Breast feeding mothers: Triptafen is detectable in breast milk. Because of the potential for serious adverse reactions in infants from Triptafen, a decision should be made whether to discontinue breast feeding or discontinue the drug.



4.7 Effects On Ability To Drive And Use Machines



Triptafen may cause drowsiness, blurred vision or affect concentration. Patients receiving this medication should not drive or operate machinery unless it has been shown not to interfere with physical or mental capacity.



4.8 Undesirable Effects



Amitriptyline



Cases of suicidal ideation and suicidal behaviours have been reported during Triptafen therapy or early after treatment discontinuation (see section 4.4).

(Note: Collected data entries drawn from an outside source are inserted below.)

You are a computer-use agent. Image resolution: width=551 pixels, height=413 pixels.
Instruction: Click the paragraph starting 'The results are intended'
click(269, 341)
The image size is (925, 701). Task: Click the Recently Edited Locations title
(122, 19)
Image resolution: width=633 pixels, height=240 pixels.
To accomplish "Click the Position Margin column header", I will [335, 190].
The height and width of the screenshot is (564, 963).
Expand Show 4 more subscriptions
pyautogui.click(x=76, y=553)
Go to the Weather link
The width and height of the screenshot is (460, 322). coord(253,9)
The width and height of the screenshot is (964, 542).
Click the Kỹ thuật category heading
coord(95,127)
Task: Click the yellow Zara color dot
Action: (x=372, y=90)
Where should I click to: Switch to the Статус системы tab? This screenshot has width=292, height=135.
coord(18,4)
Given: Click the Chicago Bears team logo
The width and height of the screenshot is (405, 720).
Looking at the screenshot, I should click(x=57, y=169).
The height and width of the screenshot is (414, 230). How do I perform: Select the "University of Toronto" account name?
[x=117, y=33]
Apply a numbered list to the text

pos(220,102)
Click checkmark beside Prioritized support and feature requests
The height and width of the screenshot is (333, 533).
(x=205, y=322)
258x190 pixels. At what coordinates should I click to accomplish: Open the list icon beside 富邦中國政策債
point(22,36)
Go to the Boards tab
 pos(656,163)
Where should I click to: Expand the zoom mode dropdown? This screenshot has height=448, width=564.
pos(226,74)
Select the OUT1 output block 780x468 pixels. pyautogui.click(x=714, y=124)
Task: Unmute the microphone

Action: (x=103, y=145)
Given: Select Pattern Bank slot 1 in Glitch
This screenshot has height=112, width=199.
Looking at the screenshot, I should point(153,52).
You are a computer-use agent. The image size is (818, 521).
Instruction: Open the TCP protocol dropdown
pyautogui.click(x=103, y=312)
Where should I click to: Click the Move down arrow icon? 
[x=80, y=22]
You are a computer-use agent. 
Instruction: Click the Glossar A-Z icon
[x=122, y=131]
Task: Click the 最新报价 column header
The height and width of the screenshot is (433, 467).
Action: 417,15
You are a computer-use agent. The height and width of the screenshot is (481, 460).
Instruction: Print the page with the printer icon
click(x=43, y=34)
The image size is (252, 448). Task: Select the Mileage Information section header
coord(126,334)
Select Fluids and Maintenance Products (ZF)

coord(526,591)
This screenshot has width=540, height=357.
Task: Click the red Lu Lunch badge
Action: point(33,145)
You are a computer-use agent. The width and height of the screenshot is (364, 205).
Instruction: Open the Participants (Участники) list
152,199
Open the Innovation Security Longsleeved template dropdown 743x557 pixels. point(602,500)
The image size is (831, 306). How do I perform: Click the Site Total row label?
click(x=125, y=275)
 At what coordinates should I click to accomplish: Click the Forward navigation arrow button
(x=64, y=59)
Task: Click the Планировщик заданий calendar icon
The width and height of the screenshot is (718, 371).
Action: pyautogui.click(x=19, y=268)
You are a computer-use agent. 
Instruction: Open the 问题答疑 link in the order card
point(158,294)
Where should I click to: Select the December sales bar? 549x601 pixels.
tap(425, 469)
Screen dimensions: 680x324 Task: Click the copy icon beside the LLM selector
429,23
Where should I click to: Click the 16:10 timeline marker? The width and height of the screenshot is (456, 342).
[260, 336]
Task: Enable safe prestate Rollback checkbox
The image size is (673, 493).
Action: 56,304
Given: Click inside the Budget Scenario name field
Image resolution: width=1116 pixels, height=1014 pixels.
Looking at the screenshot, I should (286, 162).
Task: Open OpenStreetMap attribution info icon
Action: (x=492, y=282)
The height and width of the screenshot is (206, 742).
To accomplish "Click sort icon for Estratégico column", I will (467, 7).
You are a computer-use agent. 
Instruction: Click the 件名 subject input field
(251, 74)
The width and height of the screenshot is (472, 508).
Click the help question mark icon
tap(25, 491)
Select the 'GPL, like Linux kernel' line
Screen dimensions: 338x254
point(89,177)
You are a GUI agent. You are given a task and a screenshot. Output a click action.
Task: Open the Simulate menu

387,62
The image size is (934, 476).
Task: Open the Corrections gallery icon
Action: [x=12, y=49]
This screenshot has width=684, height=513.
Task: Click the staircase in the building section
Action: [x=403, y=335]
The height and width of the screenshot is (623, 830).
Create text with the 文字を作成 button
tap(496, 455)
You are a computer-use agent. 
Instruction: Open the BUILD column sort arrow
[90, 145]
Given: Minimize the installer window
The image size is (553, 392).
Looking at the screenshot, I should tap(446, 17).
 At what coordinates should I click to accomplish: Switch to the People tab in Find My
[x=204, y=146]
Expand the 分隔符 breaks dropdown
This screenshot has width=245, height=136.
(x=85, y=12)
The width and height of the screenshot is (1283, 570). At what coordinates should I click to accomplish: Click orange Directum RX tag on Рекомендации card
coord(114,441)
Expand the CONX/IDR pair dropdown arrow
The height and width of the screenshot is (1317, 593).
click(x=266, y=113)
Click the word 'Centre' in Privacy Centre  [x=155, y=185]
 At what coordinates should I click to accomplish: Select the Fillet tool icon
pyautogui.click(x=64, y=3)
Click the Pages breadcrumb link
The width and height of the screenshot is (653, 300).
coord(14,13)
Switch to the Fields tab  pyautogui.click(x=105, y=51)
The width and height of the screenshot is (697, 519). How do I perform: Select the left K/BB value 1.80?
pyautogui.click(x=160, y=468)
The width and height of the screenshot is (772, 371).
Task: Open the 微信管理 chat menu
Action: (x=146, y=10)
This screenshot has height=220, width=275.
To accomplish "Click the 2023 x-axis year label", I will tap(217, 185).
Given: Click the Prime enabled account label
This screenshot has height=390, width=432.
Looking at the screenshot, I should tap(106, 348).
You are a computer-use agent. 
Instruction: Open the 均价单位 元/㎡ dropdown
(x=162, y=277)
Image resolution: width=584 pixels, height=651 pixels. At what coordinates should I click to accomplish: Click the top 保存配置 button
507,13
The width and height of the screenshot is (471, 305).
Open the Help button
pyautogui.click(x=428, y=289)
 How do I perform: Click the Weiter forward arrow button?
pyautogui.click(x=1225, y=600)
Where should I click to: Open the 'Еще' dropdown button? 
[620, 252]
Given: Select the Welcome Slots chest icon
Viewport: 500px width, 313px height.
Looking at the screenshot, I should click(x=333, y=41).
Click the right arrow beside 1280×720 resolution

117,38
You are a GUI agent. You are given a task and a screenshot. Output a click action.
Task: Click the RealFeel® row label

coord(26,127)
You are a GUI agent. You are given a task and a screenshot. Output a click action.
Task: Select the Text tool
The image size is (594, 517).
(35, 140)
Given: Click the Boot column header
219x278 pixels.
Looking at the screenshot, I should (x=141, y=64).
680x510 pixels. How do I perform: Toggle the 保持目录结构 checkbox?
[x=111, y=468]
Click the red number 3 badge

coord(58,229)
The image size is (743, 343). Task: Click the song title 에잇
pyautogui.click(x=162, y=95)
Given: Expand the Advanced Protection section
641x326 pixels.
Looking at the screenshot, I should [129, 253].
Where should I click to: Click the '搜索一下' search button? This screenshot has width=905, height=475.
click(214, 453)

Abrupt withdrawal after prolonged administration has caused nausea, headache and malaise. Reports have associated gradual withdrawal with transient symptoms including irritability, restlessness, as well as dream and sleep disturbances during the first two weeks or dosage reduction.



Frequencies of the ADRs is not known (cannot be estimated from the available data).




























System Organ Class




Adverse Reactions




Blood and Lymphatic system disorders




bone marrow depression including agranulocytosis, leucopenia, eosinophilia, purpura, thrombocytopenia




Immune system disorders




skin rash, urticaria, photosensitisation, oedema of face and tongue




Endocrine disorders




testicular swelling, gynaecomastia, breast enlargement, galactorrhoea, increased or decreased libido, impotence, interference with sexual function, elevation or lowering of blood sugar levels, syndrome of inappropriate ADH (antidiuretic hormone) secretion




Psychiatric disorders




confusional states, disturbed concentration, disorientation, delusions, hallucinations, hypomania, excitement, anxiety, restlessness, insomnia, nightmares




Nervous system disorders




peripheral neuropathy, numbness, tingling and paraesthesiae of the extremities, inco-ordination, ataxia, tremors, coma, convulsions, alteration of the EEG, extrapyramidal symptoms including abnormal involuntary movements and tardive dyskinesia, dysarthria and tinnitus. Anticholinergic: dry mouth, blurred vision, disturbance of accommodation, increased intra-ocular pressure, constipation, paralytic ileus, hyperpyrexia, urinary retention, urinary tract dilatation




Cardiovascular disorders




stroke, myocardial infarction, heart block, syncope, postural hypotension, hypertension, palpitations, tachycardia, non-specific ECG changes and changes in AV-conduction. Arrhythmias and severe hypotension are likely to occur with high dosage or overdose




Gastro-intestinal disorders




nausea, epigastric distress, vomiting, anorexia, stomatitis, unpleasant taste, diarrhoea, parotid swelling, black tongue




Hepatobiliary disorders




rarely hepatitis (including altered liver function and jaundice).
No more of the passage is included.